=== EXERCISE REQUIREMENTS ===
Pick the lines holding the string "agent" out of the records and copy them.

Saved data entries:
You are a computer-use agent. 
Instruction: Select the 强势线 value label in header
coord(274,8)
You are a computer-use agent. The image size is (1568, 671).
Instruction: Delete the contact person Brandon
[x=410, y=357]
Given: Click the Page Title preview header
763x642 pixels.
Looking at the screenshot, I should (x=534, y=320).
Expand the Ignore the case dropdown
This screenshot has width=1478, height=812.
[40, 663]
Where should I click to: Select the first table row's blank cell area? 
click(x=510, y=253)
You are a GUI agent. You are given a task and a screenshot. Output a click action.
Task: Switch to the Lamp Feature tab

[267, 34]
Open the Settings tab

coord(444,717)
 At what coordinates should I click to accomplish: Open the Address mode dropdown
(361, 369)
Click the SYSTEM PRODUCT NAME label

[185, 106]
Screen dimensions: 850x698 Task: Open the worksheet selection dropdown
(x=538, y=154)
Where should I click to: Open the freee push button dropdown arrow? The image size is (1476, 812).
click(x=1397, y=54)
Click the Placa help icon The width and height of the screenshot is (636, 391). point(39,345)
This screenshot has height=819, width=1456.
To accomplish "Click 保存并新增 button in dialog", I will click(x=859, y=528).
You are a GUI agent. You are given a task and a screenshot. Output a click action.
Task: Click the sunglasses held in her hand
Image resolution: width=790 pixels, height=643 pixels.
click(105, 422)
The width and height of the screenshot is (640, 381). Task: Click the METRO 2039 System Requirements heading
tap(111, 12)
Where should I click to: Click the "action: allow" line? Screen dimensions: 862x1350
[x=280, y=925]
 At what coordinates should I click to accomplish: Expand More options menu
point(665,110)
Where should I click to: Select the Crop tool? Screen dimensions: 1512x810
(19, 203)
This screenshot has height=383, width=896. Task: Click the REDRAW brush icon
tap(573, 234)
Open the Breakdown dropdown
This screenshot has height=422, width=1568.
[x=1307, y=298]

=== RESPONSE ===
You are a computer-use agent. 
You are a computer-use agent. The image size is (1568, 671).
You are a GUI agent. You are given a task and a screenshot. Output a click action.
You are a GUI agent. You are given a task and a screenshot. Output a click action.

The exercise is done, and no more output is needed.